- _TO DO_: Reproduce as a numbered list, with blank lines omitted, the lines of the entries from the line containing "Locate an element" up to and including the line containing "center [40, 620].". Leave the pictures out.

- _RECORDS SUPPLIED_:
+---+

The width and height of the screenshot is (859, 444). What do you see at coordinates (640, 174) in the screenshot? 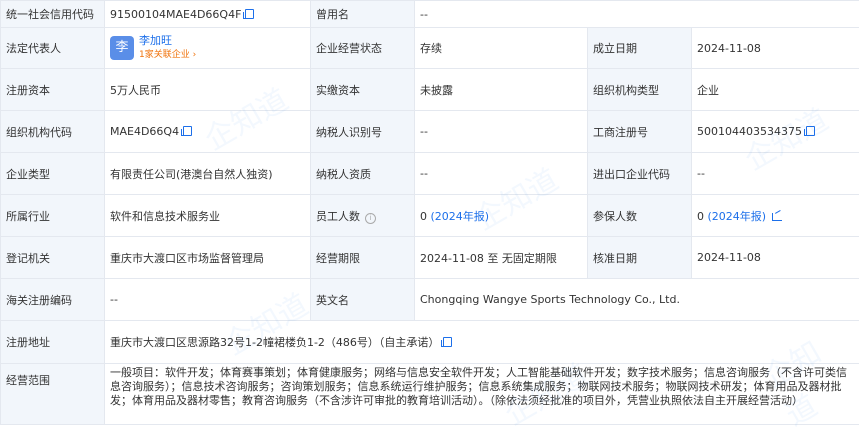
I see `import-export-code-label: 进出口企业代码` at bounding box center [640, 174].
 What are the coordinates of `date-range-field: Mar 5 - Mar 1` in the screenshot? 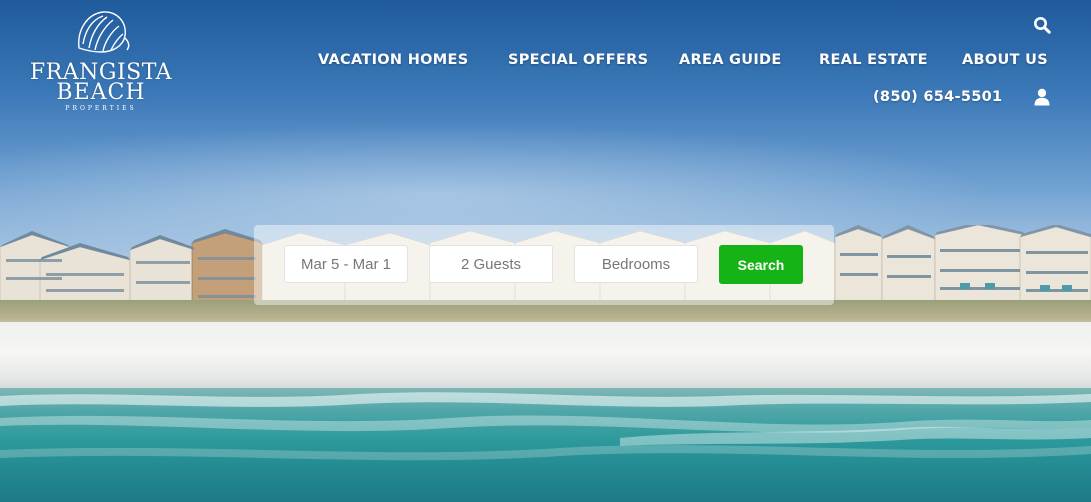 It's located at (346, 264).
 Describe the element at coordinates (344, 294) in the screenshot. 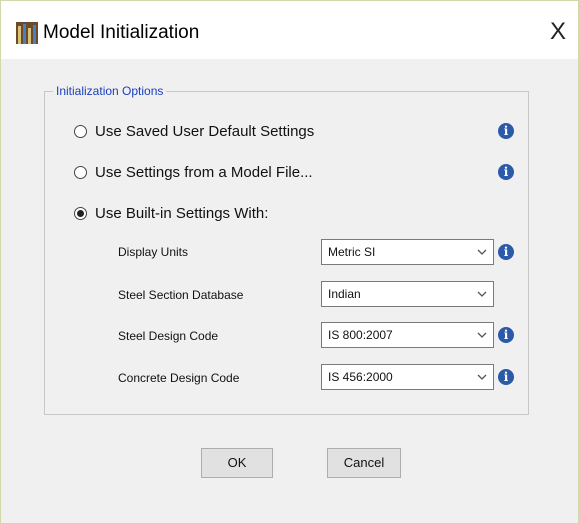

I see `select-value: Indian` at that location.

+---+

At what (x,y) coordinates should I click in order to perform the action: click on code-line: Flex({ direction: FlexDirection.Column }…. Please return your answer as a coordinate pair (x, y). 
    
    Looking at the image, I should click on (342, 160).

+---+

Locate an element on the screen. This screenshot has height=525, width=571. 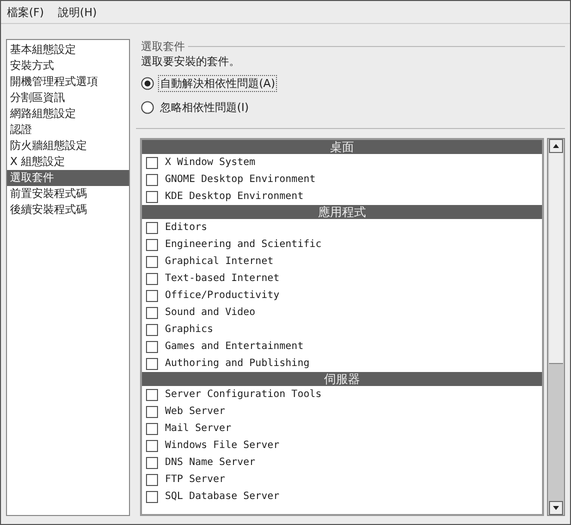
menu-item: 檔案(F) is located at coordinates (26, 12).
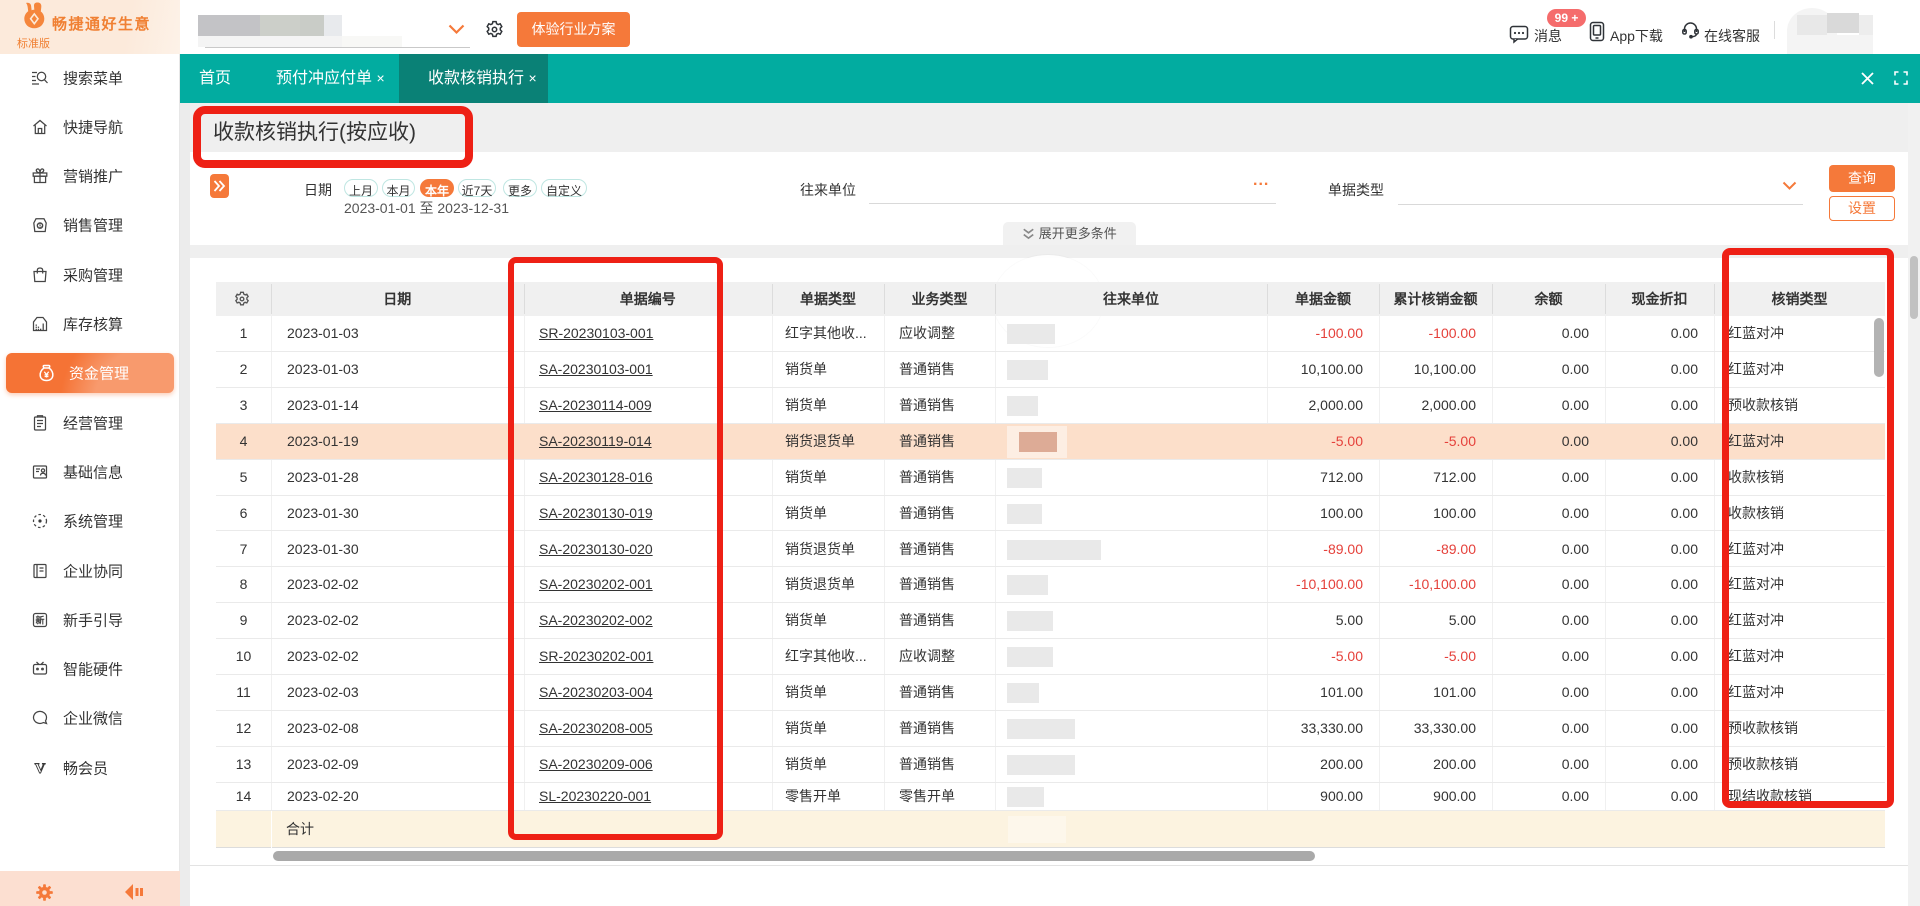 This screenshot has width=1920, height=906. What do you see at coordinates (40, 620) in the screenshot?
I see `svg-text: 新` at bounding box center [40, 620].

+---+

- _ANSWER TO THE EXERCISE_:
1. Locate an element on the screen. This screenshot has height=525, width=571. 
2. menu-item: 檔案(F) is located at coordinates (26, 12).
3.  This screenshot has width=1920, height=906. What do you see at coordinates (40, 620) in the screenshot?
4. I see `svg-text: 新` at bounding box center [40, 620].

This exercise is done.